BY Joana Stuchlik Donovan
2002
Title | Alexander Draper, 1630-1691 PDF eBook |
Author | Joana Stuchlik Donovan |
Publisher | |
Pages | 296 |
Release | 2002 |
Genre | Delaware |
ISBN | |
Alexander Draper was born in 1630 in Little Bolton, Lancashire, England. His parents were John Draper and Alice Hilton. He was living in Northampton County, Virginia by 1658. He married Catherine and they settled in Maryland. He married Rebecca Boston, daughter of Henry Boston and Ann Walker, in 1679 in Sussex County, Delaware. They had three children. Alexander died between 1688 and 1691 in Delaware. Ancestors, descendants and relatives lived mainly in England and Delaware.

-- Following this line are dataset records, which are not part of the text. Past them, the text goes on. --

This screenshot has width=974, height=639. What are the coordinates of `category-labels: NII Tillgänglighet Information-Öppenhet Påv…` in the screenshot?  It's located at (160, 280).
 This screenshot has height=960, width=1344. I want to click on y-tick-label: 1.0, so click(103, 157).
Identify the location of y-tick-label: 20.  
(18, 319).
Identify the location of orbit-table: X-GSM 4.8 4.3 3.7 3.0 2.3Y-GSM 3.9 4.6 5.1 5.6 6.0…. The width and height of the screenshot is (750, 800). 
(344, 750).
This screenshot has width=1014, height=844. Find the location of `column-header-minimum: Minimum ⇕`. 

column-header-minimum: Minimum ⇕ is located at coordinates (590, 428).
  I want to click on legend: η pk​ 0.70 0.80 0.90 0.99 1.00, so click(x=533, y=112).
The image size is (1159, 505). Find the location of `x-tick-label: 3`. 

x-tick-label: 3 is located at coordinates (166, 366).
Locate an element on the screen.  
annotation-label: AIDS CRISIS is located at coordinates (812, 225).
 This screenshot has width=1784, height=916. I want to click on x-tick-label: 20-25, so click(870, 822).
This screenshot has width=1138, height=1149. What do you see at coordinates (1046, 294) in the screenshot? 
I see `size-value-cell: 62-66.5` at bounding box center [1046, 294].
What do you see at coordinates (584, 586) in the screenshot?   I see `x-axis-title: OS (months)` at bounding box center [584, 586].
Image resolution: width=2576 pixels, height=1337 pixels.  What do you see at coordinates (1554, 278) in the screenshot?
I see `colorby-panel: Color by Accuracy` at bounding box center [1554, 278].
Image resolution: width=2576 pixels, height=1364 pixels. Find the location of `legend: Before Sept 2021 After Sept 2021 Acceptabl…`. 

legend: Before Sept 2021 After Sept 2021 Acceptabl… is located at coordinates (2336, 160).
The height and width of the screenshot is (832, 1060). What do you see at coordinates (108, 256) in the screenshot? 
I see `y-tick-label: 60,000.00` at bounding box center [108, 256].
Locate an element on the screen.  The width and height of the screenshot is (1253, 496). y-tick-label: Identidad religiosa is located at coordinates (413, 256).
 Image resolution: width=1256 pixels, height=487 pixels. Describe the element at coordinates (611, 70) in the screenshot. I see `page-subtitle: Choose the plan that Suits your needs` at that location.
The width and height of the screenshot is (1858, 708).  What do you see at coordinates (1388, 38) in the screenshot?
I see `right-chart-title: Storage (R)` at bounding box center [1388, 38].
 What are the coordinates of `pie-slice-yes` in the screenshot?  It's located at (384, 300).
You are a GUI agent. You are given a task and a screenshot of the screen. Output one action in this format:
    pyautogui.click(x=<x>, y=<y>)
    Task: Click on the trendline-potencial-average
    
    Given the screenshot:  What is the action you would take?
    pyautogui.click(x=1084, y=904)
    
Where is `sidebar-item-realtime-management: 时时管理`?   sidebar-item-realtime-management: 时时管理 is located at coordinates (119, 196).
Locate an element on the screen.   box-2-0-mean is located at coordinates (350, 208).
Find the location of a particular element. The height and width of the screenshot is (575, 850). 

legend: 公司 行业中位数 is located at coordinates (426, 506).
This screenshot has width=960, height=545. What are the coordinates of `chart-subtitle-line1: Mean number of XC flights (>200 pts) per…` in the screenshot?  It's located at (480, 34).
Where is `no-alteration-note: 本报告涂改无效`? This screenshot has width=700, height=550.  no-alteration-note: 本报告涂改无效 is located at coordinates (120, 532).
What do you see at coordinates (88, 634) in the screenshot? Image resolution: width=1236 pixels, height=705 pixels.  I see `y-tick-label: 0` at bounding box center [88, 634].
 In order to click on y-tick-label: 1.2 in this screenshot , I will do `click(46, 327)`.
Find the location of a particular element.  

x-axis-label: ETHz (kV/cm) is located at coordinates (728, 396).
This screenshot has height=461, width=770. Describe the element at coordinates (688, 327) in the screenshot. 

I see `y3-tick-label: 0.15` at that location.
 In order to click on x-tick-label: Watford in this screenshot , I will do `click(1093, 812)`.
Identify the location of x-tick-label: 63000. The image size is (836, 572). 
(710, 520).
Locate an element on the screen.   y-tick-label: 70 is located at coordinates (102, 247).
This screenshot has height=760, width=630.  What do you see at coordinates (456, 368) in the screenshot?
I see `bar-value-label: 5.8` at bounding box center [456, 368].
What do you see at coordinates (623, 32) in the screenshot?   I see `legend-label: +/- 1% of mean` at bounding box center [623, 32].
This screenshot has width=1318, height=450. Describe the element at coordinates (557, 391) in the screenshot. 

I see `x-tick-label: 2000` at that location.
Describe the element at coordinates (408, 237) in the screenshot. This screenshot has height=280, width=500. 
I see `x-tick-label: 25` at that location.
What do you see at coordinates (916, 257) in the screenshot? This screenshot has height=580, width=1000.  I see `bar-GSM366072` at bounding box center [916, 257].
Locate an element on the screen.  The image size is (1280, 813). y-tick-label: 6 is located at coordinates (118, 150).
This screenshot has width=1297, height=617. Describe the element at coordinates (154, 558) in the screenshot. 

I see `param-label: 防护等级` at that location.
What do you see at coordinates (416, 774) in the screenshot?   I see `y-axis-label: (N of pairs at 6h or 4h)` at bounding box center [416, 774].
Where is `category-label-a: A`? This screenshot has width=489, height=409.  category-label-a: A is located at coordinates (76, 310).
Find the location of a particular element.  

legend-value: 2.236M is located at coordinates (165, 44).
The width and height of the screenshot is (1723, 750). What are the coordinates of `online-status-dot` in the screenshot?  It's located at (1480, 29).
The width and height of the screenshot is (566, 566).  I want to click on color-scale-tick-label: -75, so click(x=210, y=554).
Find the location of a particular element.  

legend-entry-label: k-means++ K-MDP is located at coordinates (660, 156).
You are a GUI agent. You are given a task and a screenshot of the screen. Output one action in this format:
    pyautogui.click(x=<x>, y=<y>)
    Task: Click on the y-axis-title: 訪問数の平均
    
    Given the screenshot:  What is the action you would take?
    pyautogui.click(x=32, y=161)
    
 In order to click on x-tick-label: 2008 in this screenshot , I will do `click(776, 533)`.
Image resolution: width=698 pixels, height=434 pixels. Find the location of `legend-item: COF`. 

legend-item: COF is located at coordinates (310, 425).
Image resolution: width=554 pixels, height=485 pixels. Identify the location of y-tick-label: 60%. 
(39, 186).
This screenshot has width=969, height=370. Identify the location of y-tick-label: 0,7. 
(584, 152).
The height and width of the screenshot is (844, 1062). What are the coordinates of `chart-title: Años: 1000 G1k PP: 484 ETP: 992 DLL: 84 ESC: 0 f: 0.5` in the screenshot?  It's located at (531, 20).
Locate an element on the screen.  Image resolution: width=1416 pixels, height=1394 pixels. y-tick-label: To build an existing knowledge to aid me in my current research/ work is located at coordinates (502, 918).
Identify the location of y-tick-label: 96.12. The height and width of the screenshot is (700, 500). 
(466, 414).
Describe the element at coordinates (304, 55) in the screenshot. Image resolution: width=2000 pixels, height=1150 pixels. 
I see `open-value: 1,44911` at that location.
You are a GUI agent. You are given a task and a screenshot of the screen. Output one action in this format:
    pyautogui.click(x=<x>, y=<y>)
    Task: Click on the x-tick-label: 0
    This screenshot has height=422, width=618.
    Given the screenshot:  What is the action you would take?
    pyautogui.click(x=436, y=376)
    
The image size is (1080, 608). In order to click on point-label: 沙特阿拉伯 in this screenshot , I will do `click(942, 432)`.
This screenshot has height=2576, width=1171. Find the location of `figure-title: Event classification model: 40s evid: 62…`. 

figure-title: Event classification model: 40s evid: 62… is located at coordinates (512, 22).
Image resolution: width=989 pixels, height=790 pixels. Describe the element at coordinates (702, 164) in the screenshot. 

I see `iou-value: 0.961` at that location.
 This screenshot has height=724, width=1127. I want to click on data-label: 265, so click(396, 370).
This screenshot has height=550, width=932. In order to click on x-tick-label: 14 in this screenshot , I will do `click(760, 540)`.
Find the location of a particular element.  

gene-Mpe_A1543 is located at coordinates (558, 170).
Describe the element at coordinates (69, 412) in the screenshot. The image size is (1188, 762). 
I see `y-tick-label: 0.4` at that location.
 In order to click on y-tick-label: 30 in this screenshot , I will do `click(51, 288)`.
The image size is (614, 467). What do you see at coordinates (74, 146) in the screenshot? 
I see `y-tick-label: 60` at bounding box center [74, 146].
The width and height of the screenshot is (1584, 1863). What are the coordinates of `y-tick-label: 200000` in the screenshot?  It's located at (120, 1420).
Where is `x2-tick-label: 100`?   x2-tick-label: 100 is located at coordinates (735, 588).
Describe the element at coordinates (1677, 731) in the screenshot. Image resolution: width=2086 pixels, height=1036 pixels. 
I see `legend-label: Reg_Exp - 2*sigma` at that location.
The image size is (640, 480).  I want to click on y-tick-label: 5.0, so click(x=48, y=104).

Includes Bennett, Brinckle, Clowes, Davis, Seaton, Smith, Watson and related families.
BY Christina K. Schaefer
1998
Title | Genealogical Encyclopedia of the Colonial Americas PDF eBook |
Author | Christina K. Schaefer |
Publisher | Genealogical Publishing Com |
Pages | 846 |
Release | 1998 |
Genre | History |
ISBN | 9780806315768 |
Covers the period of colonial history from the beginning of European colonization in the Western Hemisphere up to the time of the American Revolution.
BY Alice Eichholz
2004
Title | Red Book PDF eBook |
Author | Alice Eichholz |
Publisher | Ancestry Publishing |
Pages | 812 |
Release | 2004 |
Genre | Reference |
ISBN | 9781593311667 |
" ... provides updated county and town listings within the same overall state-by-state organization ... information on records and holdings for every county in the United States, as well as excellent maps from renowned mapmaker William Dollarhide ... The availability of census records such as federal, state, and territorial census reports is covered in detail ... Vital records are also discussed, including when and where they were kept and how"--Publisher decription.